Подвиги бригадира Жерара. Приключения бригадира Жерара (сборник)
Шрифт:
Что ж, раз решение было принято, мы хотели незамедлительно претворить его в жизнь, иначе можно было ожидать новой ссоры между нашими солдатами. Барт в сопровождении драгун поскакал к аббатству. Предварительно он сорвал с рукавов золотую шнуровку, стащил воротник и кушак с мундира. Теперь он выглядел как простой солдат. Барт объяснил своим людям, чем им предстоит заняться. Те не стали вздымать вверх руки с оружием или издавать воинственные вопли, как сделали бы на их месте французы, и выражение их бесстрастных чисто выбритых лиц наполнило меня уверенностью. Англичане расстегнули мундиры, запачкали ножны и шлемы. Сбруя висела на лошадях кое-как. Теперь они и впрямь походили на партию дезертиров, которые забыли об армейском порядке и дисциплине. В шесть часов утра они овладеют главными воротами аббатства,
Пока все шло по плану. В ночном небе низко висели облака. Накрапывал мелкий дождик. В такую погоду нас нелегко будет обнаружить. Я выставил постовых на расстоянии двести ярдов в каждом направлении. Часовые должны были уберечь нас от разного рода неожиданностей и не позволить крестьянам, которые могут наткнуться на нас, сообщить новость в аббатство. Оден и Папилет должны были дежурить по очереди, в то время как остальные отдыхали вместе с лошадьми в большом деревянном амбаре. Я обошел посты, удостоверился, что все в порядке, а затем вернулся в таверну, бросился на приготовленную мне хозяином кровать и провалился в глубокий сон.

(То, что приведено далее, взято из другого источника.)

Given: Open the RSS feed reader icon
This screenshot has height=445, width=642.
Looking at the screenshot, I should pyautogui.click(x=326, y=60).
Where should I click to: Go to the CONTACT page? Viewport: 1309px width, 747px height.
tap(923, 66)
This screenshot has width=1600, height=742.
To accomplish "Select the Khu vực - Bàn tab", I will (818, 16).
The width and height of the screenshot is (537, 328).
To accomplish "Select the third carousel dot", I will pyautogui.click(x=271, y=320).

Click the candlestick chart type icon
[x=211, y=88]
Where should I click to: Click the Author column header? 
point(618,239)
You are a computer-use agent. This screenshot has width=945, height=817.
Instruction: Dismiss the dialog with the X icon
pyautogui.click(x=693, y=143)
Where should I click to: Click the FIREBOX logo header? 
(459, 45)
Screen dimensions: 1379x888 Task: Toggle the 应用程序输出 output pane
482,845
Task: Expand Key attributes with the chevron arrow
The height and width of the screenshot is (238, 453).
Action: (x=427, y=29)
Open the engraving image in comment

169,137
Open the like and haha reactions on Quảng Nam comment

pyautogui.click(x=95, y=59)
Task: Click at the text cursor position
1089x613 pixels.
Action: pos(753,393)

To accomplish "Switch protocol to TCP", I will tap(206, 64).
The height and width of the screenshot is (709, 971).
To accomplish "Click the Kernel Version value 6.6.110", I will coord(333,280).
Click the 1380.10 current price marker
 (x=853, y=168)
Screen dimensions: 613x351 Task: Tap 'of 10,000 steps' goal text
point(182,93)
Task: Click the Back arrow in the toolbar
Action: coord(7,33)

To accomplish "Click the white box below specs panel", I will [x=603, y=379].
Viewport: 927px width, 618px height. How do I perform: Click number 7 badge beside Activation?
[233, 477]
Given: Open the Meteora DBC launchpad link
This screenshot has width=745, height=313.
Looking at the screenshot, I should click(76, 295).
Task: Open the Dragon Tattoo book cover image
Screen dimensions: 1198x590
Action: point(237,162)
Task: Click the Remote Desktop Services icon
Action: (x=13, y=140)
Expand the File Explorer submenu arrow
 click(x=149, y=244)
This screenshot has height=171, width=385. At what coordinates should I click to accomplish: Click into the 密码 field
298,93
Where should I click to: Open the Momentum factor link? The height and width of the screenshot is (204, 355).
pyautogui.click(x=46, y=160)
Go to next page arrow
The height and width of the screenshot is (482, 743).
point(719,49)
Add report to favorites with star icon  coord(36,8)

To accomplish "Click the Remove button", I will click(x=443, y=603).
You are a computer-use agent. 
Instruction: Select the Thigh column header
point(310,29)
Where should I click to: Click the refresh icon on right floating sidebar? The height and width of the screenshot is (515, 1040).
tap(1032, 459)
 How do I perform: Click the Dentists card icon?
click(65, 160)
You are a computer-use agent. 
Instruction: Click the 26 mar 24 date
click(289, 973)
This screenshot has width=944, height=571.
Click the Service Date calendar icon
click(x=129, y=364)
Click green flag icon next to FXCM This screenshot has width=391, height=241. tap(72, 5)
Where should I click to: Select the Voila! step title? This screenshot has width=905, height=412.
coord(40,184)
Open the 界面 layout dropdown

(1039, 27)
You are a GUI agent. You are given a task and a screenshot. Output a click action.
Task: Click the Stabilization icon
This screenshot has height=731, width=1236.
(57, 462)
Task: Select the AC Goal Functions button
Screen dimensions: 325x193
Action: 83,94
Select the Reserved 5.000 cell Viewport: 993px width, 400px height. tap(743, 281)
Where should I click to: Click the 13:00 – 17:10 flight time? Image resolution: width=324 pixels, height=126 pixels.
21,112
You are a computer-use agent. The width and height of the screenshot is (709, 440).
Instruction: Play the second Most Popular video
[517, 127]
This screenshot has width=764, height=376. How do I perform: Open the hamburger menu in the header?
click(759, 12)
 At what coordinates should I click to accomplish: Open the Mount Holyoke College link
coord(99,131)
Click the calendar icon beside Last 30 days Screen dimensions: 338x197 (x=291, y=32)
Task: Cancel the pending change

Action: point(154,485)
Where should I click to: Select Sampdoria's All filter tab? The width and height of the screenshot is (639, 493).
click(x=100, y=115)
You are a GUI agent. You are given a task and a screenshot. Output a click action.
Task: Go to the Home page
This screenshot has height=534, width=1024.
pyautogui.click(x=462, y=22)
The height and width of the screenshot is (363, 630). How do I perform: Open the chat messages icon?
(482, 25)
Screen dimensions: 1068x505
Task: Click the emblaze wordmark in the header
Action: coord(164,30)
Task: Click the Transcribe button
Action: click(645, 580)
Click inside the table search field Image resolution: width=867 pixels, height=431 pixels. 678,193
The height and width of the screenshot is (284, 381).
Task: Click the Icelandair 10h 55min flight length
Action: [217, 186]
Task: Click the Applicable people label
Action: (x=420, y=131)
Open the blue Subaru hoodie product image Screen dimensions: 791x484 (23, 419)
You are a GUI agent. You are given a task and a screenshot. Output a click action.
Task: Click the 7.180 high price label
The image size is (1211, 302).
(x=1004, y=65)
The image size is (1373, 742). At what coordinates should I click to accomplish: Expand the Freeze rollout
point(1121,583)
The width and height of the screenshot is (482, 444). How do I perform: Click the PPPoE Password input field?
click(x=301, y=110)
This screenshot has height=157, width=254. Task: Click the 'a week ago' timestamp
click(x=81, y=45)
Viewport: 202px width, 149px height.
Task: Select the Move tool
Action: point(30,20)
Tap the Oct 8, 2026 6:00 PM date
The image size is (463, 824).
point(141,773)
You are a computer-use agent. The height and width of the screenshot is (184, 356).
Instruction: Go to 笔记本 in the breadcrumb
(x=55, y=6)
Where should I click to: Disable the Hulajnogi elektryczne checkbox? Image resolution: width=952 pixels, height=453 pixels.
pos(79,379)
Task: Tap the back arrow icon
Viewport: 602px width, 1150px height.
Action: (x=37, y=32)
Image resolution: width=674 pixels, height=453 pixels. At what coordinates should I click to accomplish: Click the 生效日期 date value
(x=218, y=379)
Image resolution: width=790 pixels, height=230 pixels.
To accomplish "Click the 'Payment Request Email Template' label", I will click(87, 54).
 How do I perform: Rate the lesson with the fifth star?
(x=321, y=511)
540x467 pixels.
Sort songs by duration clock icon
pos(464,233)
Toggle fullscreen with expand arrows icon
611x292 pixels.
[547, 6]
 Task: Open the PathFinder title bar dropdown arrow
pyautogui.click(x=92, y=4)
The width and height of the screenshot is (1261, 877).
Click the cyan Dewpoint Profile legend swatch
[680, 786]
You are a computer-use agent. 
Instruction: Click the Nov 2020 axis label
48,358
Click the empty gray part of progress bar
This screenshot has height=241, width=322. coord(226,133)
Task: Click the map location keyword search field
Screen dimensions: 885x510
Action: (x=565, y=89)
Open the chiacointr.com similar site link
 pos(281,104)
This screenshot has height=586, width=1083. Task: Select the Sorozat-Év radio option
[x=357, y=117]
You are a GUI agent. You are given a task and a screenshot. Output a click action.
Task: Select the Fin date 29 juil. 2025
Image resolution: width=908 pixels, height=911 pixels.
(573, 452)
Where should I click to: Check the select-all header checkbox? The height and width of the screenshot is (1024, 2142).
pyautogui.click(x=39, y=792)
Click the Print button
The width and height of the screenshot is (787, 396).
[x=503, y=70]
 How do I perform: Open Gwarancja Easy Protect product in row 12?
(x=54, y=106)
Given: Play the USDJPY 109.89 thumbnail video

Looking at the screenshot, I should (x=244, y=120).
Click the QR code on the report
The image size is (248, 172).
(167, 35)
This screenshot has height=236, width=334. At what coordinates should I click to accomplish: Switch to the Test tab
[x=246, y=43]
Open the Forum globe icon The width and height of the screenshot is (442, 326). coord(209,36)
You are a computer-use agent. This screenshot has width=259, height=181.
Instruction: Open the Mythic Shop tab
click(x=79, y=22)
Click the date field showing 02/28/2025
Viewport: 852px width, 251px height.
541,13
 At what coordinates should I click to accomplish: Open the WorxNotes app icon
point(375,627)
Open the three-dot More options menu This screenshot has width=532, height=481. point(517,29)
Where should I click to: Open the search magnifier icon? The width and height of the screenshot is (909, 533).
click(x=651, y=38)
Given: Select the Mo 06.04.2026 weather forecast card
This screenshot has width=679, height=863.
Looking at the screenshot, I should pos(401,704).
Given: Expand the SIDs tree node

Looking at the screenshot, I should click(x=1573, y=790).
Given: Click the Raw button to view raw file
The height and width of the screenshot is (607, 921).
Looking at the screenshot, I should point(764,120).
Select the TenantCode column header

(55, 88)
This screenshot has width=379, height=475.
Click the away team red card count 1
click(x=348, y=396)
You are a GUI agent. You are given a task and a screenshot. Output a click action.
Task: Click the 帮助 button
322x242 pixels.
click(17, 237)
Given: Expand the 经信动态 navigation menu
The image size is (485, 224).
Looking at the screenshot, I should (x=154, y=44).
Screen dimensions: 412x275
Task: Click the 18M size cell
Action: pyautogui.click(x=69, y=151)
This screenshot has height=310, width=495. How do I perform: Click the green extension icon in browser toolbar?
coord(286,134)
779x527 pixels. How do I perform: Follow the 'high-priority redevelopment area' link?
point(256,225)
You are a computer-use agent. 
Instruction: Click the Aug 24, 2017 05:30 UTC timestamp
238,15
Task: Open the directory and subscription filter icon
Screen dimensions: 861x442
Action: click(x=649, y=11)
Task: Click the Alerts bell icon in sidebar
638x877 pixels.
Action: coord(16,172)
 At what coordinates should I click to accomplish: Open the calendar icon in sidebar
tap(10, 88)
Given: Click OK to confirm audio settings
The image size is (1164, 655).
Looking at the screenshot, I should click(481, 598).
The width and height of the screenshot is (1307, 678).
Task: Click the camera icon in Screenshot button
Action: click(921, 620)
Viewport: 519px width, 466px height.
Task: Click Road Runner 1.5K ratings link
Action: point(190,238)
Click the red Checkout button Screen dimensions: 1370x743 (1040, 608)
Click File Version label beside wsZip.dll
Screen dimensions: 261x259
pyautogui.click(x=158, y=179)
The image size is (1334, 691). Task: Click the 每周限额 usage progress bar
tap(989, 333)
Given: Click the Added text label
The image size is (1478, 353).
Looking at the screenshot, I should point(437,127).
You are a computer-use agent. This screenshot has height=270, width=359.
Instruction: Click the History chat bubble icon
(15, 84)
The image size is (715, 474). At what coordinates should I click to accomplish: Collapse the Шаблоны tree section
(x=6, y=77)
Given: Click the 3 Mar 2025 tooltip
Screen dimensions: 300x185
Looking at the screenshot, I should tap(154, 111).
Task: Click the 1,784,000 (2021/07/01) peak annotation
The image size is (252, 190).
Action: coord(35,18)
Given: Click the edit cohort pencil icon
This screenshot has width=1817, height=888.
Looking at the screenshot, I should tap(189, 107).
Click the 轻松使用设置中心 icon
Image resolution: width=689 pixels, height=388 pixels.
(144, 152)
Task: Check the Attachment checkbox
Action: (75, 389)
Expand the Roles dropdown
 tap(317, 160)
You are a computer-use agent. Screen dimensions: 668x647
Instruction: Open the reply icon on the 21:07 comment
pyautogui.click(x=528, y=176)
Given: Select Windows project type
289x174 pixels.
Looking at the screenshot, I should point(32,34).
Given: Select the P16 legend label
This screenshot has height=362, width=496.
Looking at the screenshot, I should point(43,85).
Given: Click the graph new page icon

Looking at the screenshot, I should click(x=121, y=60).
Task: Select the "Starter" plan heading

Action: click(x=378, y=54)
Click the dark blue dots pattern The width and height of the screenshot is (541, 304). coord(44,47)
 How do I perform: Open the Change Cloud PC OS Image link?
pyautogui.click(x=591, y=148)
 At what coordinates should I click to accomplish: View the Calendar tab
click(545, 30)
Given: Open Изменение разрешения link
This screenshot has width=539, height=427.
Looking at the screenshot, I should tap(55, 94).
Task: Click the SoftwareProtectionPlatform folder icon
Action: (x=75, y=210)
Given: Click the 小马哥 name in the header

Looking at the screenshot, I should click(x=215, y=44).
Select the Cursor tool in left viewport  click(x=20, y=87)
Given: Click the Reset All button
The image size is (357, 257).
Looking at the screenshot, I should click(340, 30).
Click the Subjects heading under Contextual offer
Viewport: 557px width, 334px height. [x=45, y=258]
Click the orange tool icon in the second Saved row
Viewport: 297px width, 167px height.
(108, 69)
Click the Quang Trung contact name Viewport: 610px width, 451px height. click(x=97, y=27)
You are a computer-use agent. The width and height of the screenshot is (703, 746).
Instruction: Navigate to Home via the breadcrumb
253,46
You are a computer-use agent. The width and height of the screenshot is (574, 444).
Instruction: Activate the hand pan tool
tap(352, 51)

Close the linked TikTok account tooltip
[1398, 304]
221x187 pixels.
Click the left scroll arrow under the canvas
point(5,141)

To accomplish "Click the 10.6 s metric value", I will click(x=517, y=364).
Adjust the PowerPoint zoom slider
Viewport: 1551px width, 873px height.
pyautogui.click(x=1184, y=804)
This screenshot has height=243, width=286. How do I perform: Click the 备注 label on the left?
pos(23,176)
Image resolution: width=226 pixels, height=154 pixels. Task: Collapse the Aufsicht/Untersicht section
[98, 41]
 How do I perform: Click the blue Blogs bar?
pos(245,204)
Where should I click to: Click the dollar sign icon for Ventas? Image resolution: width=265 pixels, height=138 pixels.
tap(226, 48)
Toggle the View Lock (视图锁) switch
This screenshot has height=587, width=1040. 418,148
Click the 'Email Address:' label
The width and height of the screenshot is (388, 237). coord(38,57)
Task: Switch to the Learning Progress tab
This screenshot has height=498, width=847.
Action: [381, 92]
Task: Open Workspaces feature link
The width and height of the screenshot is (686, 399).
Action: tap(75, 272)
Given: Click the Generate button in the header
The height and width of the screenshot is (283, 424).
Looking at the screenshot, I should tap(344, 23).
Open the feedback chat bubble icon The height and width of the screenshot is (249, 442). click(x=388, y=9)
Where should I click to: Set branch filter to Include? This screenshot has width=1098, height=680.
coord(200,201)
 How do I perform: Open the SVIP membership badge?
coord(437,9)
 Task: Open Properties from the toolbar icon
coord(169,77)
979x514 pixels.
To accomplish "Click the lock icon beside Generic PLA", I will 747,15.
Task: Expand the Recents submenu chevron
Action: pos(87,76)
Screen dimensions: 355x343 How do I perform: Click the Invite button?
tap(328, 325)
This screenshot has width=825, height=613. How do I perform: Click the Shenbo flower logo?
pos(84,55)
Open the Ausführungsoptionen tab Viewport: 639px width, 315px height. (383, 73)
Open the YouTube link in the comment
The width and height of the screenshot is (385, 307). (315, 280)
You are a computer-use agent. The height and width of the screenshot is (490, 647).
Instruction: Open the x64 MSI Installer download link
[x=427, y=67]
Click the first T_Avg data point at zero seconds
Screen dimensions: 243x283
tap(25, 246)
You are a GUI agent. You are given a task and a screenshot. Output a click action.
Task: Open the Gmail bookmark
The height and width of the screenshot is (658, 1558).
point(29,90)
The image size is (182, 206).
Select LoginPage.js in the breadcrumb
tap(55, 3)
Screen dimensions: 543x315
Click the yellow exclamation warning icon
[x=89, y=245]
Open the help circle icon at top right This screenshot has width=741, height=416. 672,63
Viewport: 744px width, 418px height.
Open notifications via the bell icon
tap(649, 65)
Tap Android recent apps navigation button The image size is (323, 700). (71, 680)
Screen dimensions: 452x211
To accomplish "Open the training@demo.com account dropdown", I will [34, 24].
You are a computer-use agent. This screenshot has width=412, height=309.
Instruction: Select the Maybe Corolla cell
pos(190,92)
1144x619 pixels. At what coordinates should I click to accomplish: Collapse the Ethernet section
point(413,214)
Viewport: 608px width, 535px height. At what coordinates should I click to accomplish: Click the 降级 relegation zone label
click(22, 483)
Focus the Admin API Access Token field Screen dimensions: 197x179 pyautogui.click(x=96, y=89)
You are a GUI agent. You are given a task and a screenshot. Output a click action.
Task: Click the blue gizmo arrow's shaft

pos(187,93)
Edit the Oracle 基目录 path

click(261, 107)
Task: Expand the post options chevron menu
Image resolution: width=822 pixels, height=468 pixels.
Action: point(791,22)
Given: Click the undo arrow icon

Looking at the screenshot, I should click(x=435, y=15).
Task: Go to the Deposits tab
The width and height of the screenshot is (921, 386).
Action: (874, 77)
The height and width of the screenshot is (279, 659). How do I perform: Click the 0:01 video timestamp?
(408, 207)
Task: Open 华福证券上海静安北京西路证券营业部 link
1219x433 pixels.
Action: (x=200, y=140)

Вам, безусловно, не раз приходилось слышать, что меня считают образцовым солдатом. Такую оценку давали не только друзья, но и старые вояки, которые принимали участие в тех же кампаниях, что и я. Но честность и скромность заставляют меня признаться, что это не совсем так. Некоторых способностей я напрочь лишен. Конечно, таковых не так и много. В великой армии императора не нашлось бы с десяток офицеров, которые смогли бы стать выше меня на лестнице к совершенству. Я не говорю о храбрости. Об этом лучше скажет тот, с кем я был в бою. Мне часто приходилось слышать, как солдаты у походных костров спорят: кто самый отчаянный смельчак в Великой армии. Некоторым по душе Мюрат, некоторым Лассаль, многие считали непревзойденным храбрецом Нея. Но когда мне задавали этот вопрос, я обычно пожимал плечами и улыбался. Было бы нескромно сказать, что в армии нет храбреца отчаянней, чем бригадир Жерар. Факт остается фактом: человек лучше всего знает самого себя. Но кроме храбрости солдату необходимы другие важные качества. Одно из них: солдат должен быть легок на подъем. А я с самого детства любил поспать. Именно этот недостаток и привел меня к катастрофе в ту ночь.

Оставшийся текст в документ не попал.